Als je denkt aan de grootste races aller tijden, schieten er waarschijnlijk een paar ansichtkaarten uit het verleden door je hoofd. Misschien een paard genaamd Secretariat dat alles won op de Belmont Stakes in 1973? Of dat donderende Formule 1-duel tussen James Hunt en Niki Lauda een paar jaar later? Hoe zit het met die Boston Marathon-gevechten tussen Dick Beardsley en Alberto Salazar in de vroege jaren '80?
Wie herinnert zich die schuurbrander tussen de schildpad en de haas? Natuurlijk vond die race alleen plaats in de geest van een oude Griek die de naam Aesop droeg, maar hoewel de grote moderne races ons veel kunnen leren over toewijding, doorzettingsvermogen en de deugden van het hebben van een vrij grote motor, "The Tortoise and de haas" kan ons alles vertellen over dieren en zelfs voertuigen op deze planeet.
In een onderzoek dat deze week is gepubliceerd, concludeert Adrian Bejan, een professor in werktuigbouwkunde aan de Duke University, dat niemand verbaasd hoeft te zijn dat de schildpad zegeviert over de schijnbaar snellere haas.
Na analyse van de gerapporteerde snelheden van dieren op het land, in de lucht en op het water, concludeert Bejan dat 's werelds veel gehypte speedsters eigenlijk tot de langzaamste behoren wanneer hun bewegingen worden gemiddeld over de loop van een levenslang.
"De fabel van 'De schildpad en de haas' is eenmetafoor over het leven, niet een verhaal over een race, " merkt Bejan op in een persbericht. "We zien in het dierenleven twee sterk verschillende levensstijlen - een met bijna constante voeding en dagelijkse slaap en een andere met korte uitbarstingen van onderbroken voeding afgewisseld met dag- lange siësta's.
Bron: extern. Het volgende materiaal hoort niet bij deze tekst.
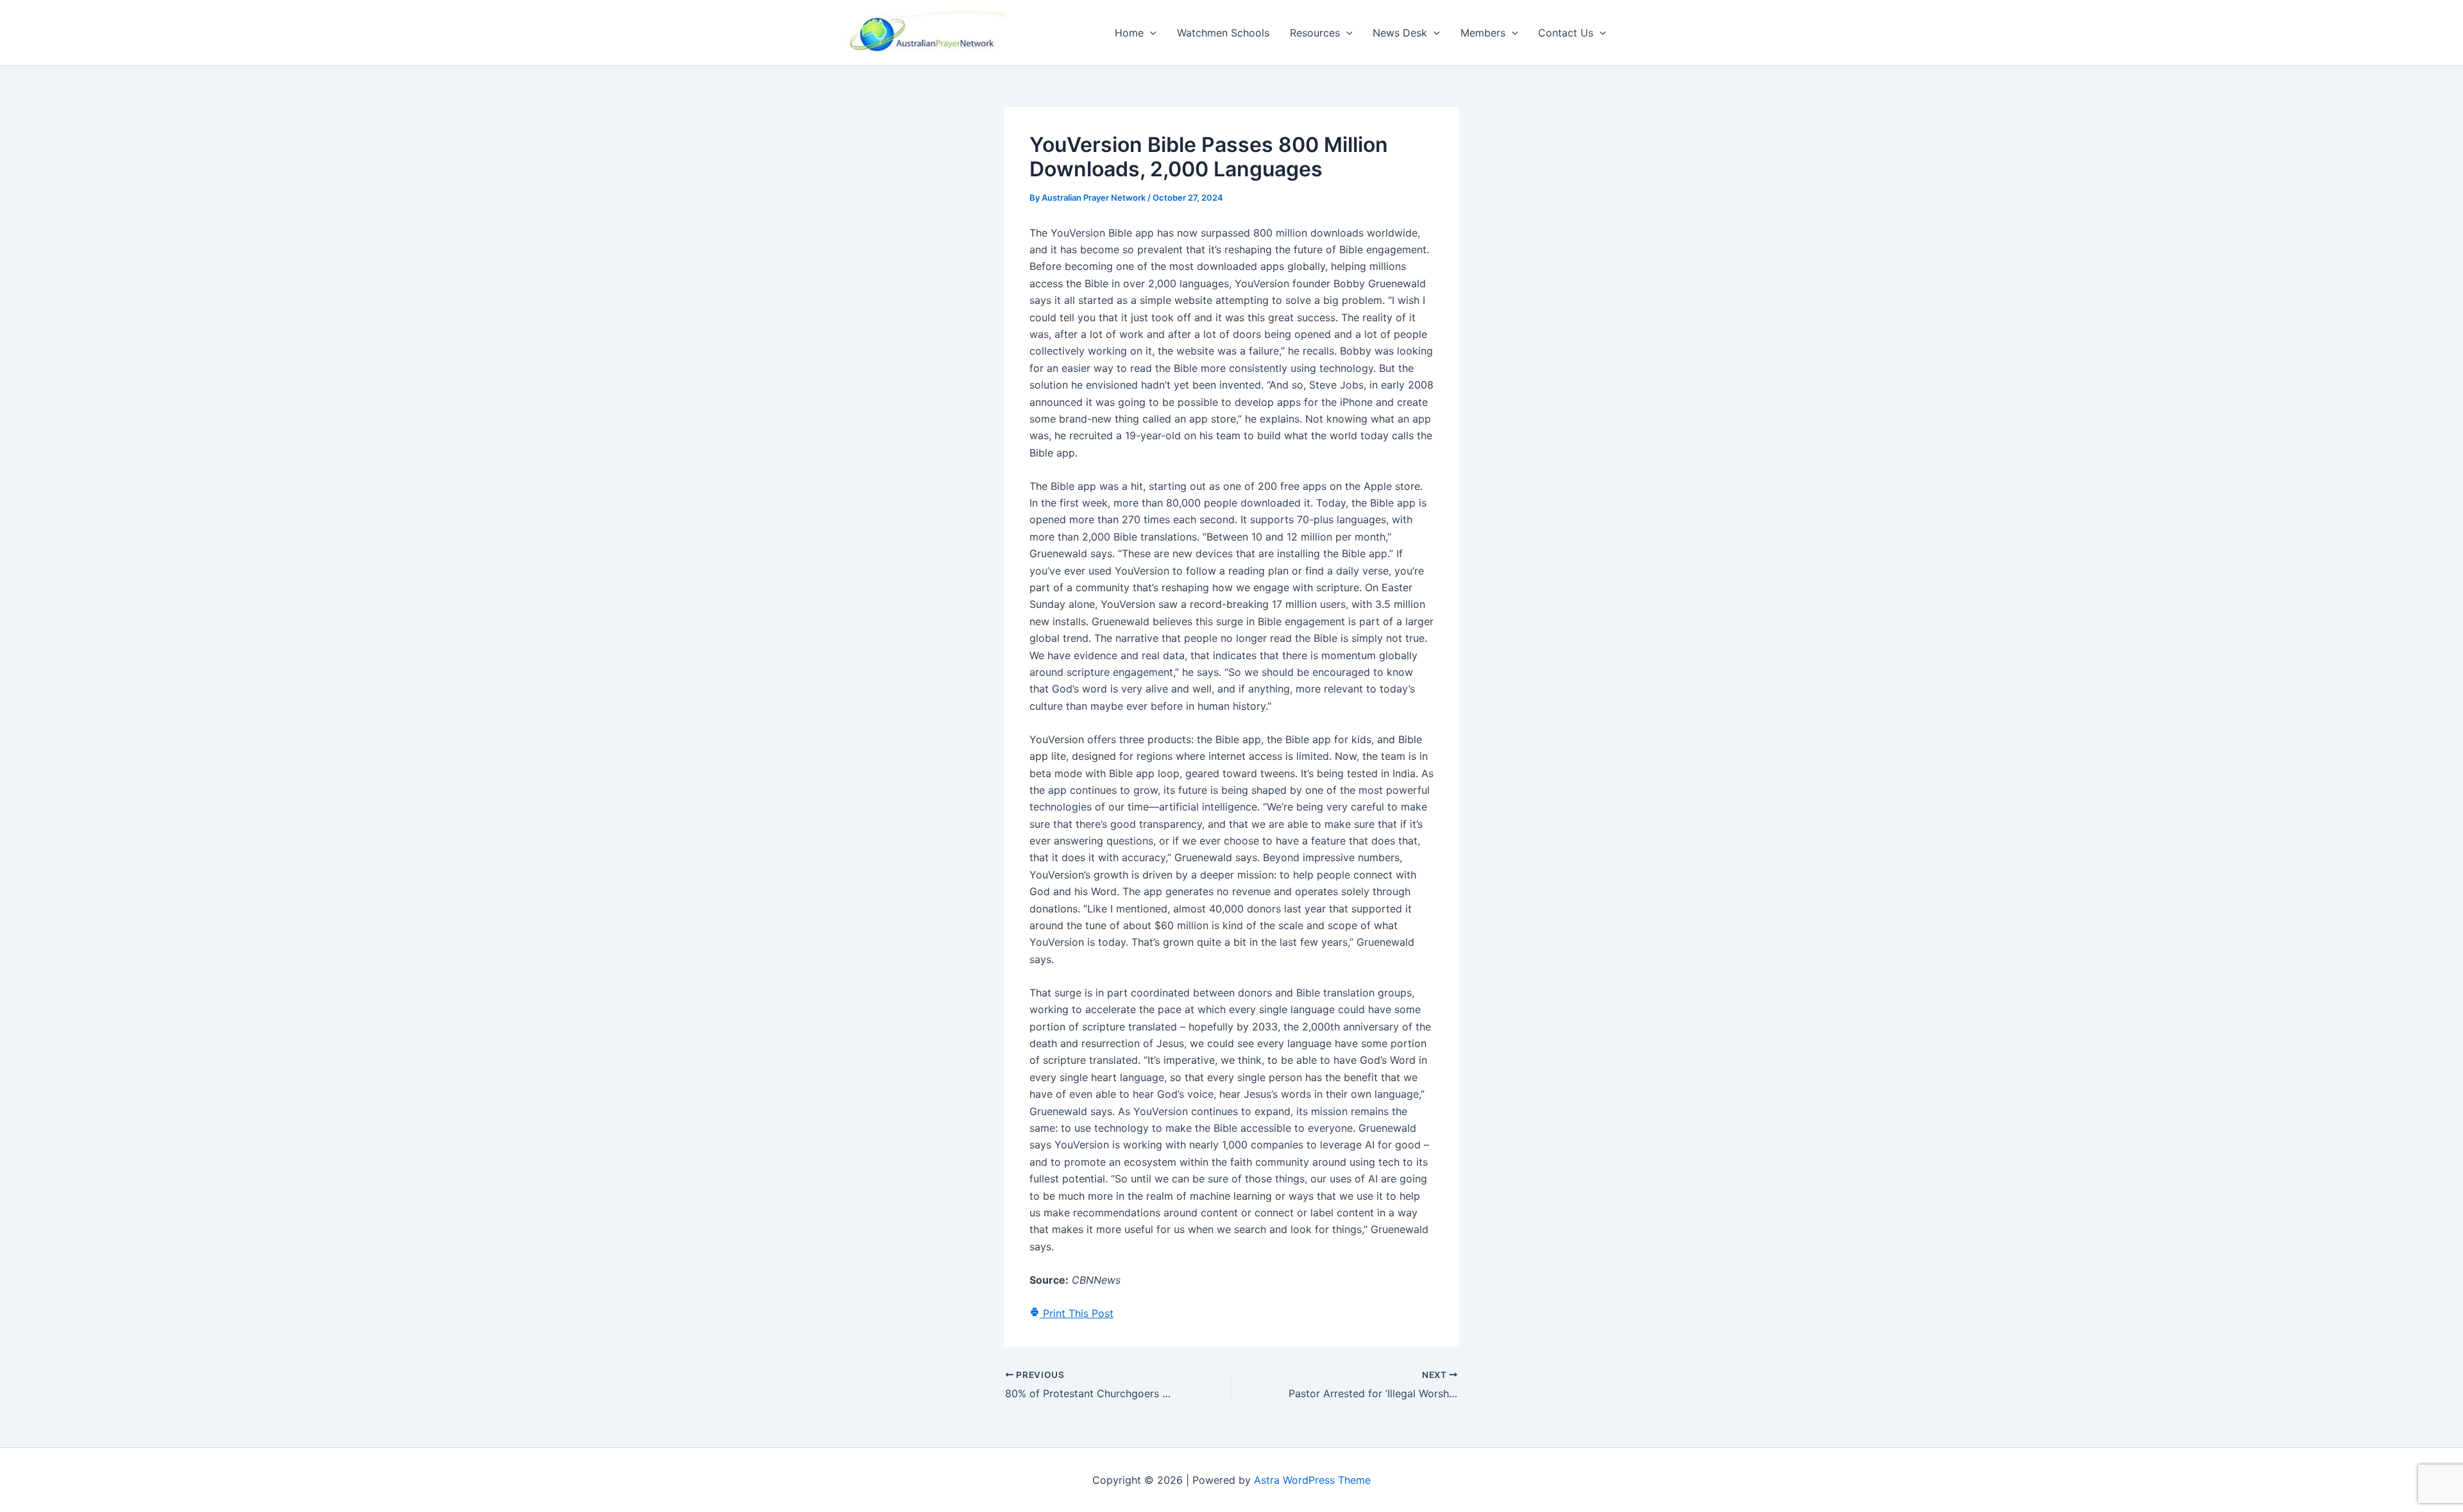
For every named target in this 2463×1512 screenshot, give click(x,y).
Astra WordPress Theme (1312, 1480)
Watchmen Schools (1223, 32)
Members (1482, 32)
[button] (1150, 32)
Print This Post (1076, 1313)
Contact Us (1565, 32)
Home (1129, 32)
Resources (1315, 32)
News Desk (1400, 32)
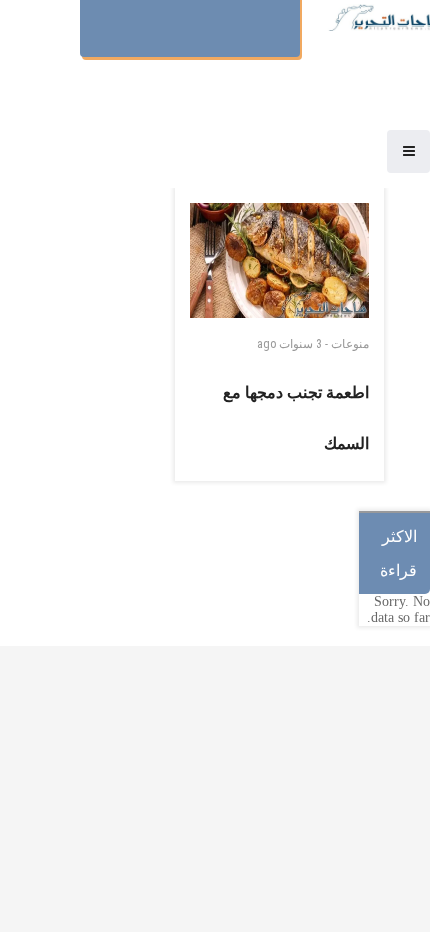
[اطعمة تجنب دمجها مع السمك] (279, 260)
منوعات (350, 344)
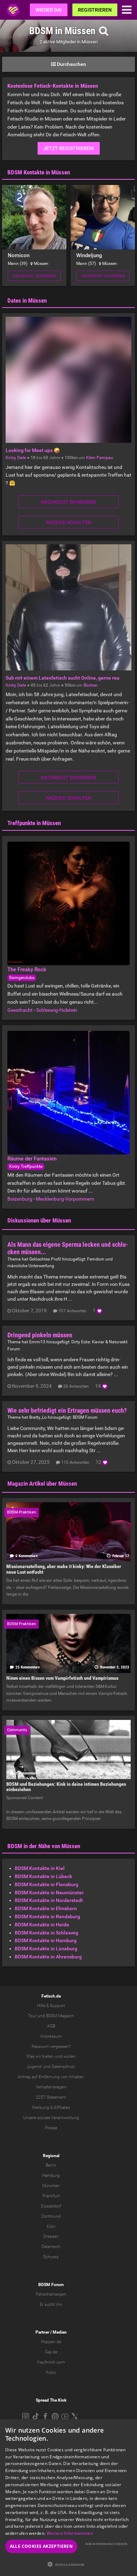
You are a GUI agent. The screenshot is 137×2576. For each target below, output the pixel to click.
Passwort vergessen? (51, 2046)
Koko (51, 2372)
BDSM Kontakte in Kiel (40, 1868)
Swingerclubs (21, 977)
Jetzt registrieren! (68, 148)
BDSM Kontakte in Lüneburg (46, 1948)
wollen (69, 2056)
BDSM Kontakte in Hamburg (46, 1940)
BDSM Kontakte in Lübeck (43, 1876)
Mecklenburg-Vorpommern (65, 1199)
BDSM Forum (85, 1417)
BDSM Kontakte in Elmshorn (46, 1908)
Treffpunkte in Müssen (34, 822)
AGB (51, 2026)
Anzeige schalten (68, 522)
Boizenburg (19, 1199)
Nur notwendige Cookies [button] (106, 2544)
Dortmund (51, 2216)
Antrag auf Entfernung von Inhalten (51, 2076)
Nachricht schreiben (34, 276)
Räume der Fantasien (32, 1159)
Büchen (91, 685)
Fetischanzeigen (51, 2294)
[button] (68, 2564)
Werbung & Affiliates (51, 2107)
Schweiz (51, 2256)
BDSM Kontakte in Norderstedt (49, 1900)
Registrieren (95, 10)
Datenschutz (63, 2066)
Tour (32, 2015)
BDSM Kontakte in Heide (42, 1924)
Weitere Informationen (70, 2533)
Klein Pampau (99, 457)
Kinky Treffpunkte (26, 1166)
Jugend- (34, 2066)
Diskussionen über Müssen (39, 1220)
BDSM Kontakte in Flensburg (46, 1884)
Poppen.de (51, 2341)
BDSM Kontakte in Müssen (38, 172)
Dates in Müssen (27, 300)
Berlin (51, 2165)
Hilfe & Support (51, 2005)
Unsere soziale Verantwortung (51, 2117)
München (51, 2185)
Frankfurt (51, 2195)
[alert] (68, 2497)
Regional (51, 2155)
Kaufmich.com (51, 2362)
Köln (51, 2226)
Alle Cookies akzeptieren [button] (41, 2546)
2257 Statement (51, 2097)
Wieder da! (48, 10)
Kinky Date (16, 457)
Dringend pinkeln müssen (39, 1335)
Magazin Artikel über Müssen (42, 1483)
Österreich (50, 2246)
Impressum (51, 2036)
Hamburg (51, 2175)
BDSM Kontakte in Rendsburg (47, 1916)
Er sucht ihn (51, 2304)
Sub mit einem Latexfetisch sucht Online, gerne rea (62, 678)
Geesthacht (20, 1010)
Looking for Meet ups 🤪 (33, 450)
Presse (51, 2127)
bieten (48, 2056)
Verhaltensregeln (51, 2087)
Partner (42, 2332)
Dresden (51, 2236)
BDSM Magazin (60, 2015)
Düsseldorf (51, 2206)
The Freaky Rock (26, 969)
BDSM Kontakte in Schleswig (46, 1933)
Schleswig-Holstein (56, 1010)
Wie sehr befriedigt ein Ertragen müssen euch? (67, 1410)
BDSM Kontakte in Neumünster (49, 1892)
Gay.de (51, 2351)
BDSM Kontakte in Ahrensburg (48, 1956)
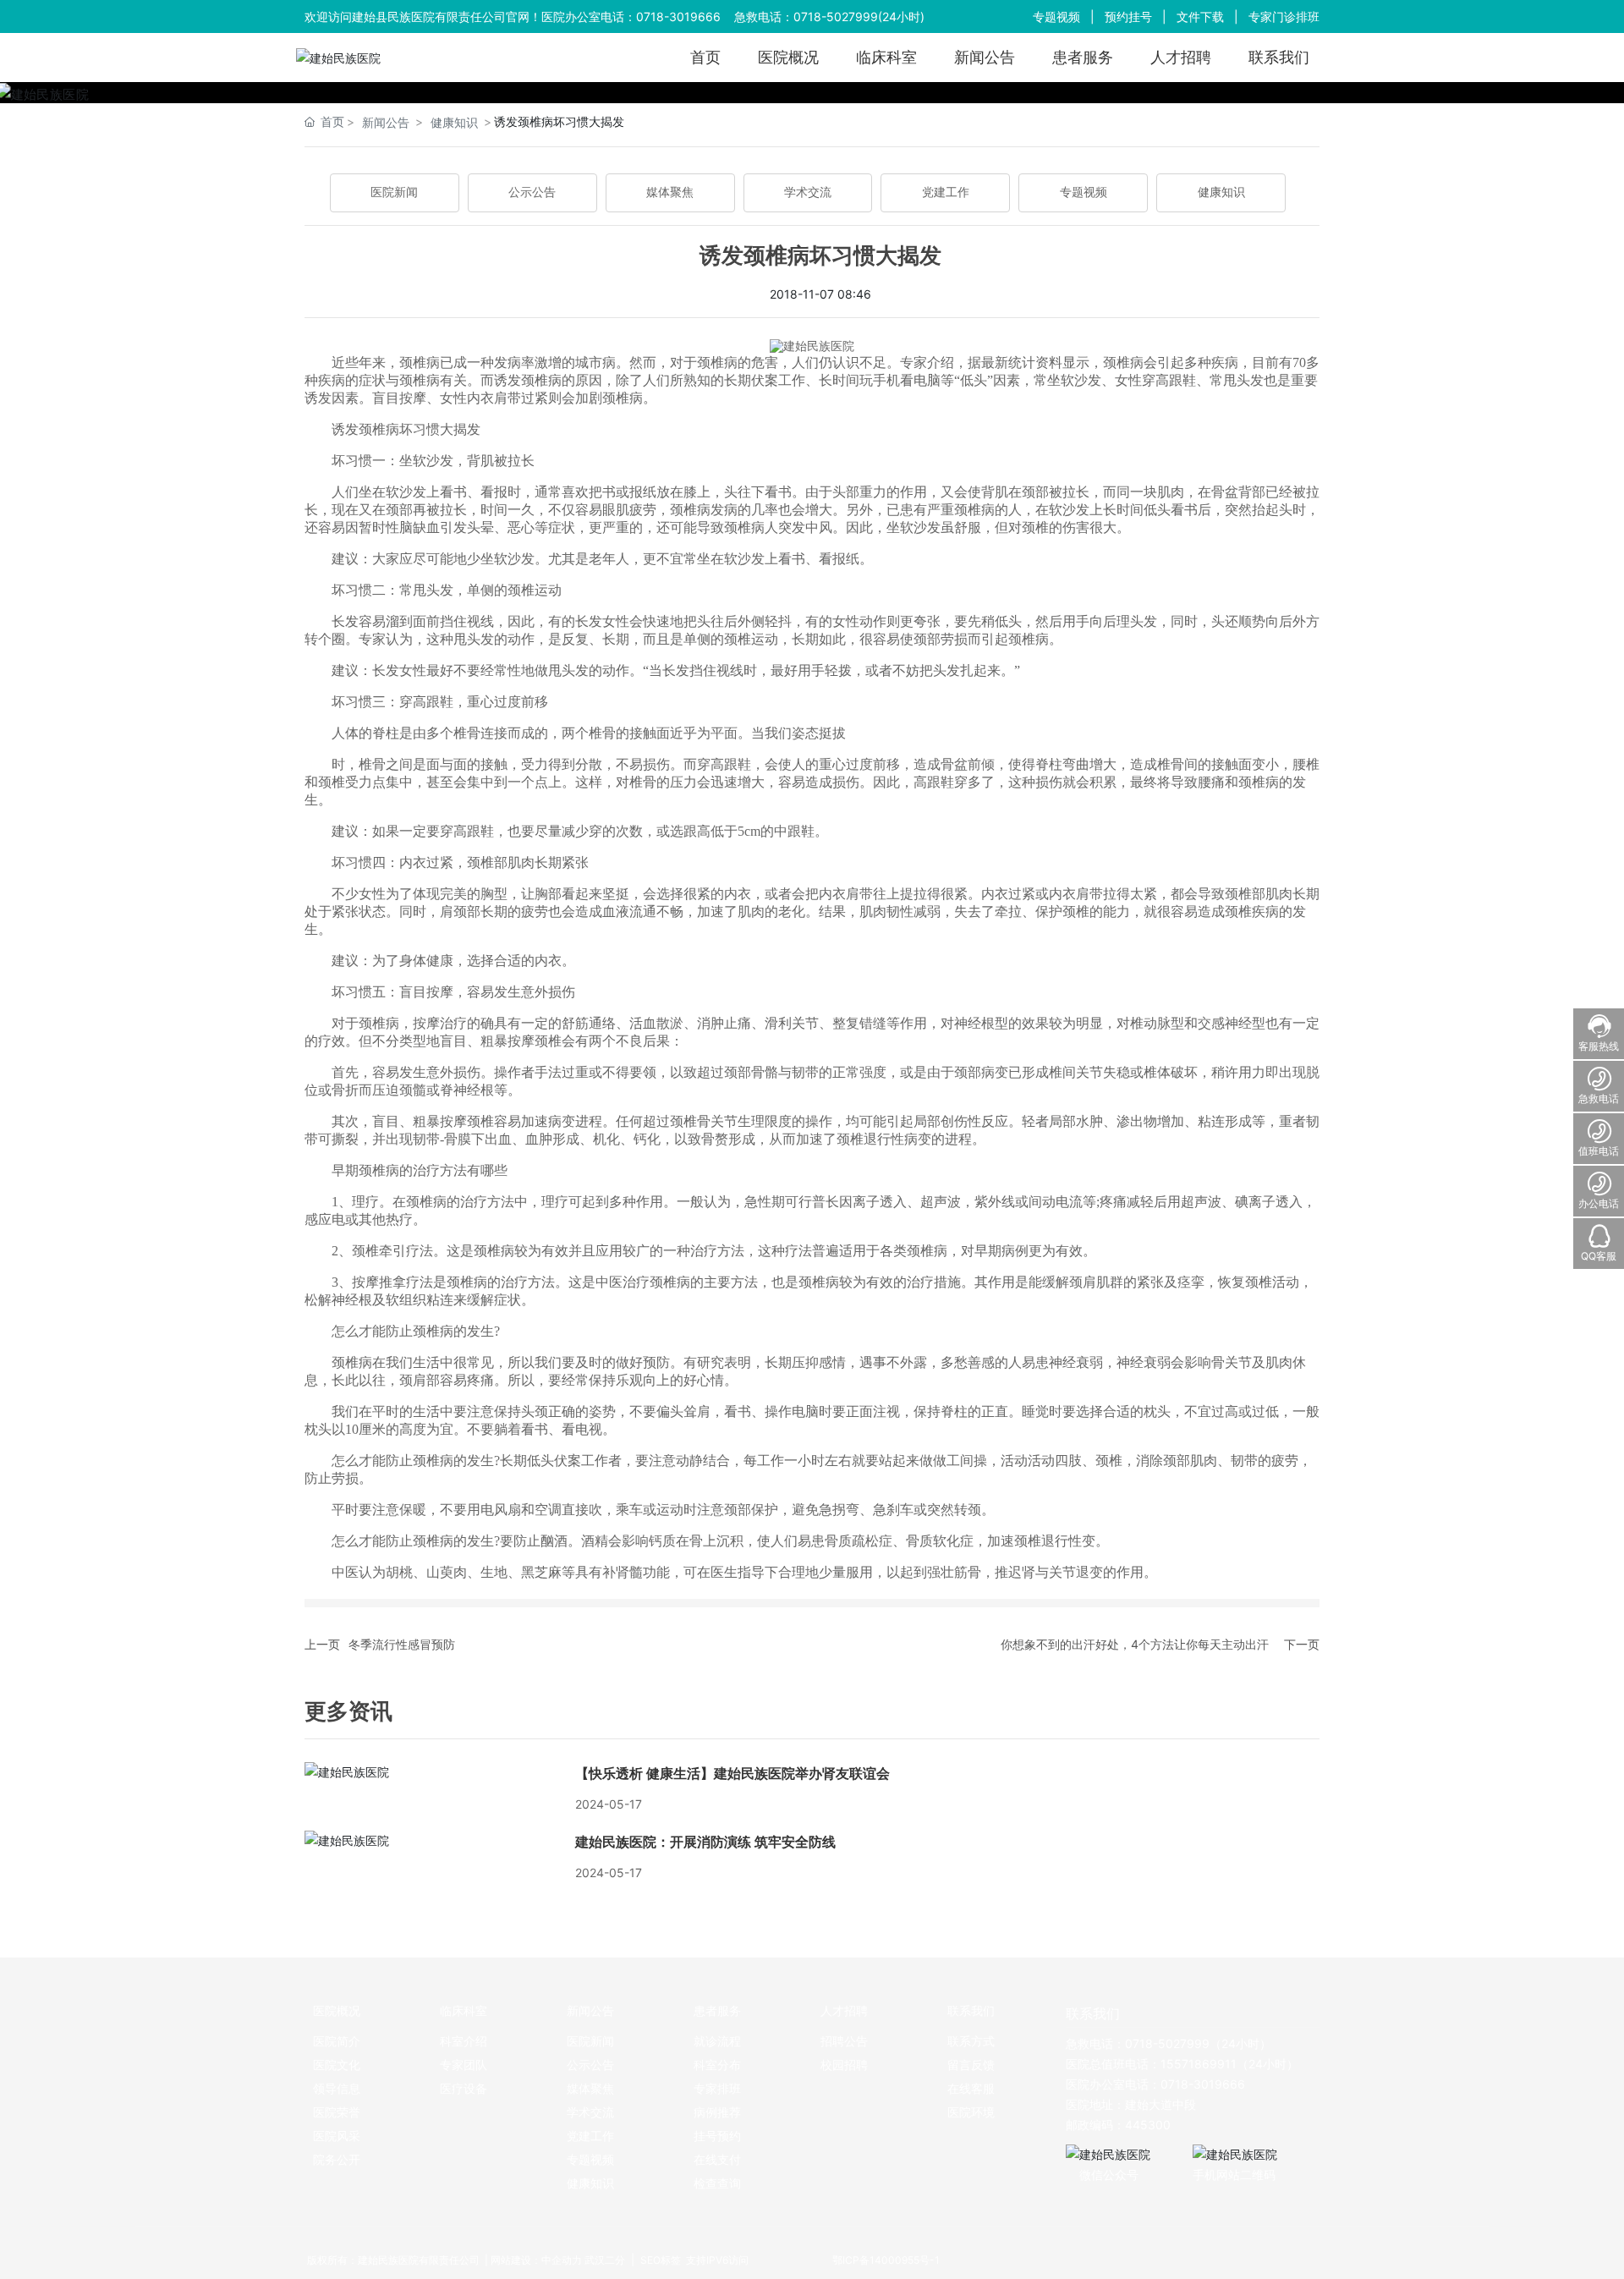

Beide patronen zijn de levensritmes die Aesopus leerde."
Die dieren die in korte uitbarstingen sprinten, zoals de haas in de fabel, gebruiken dat talent inconsequent. Het is zoomen, zoomen … en dan een dutje doen. Terwijl de meer consistente dieren, zoals de langzame en stabiele schildpad, doorgaan met vrachtvervoer - waarschijnlijk veel meer kilometers in hun leven dan de boom-and-bust-menigte.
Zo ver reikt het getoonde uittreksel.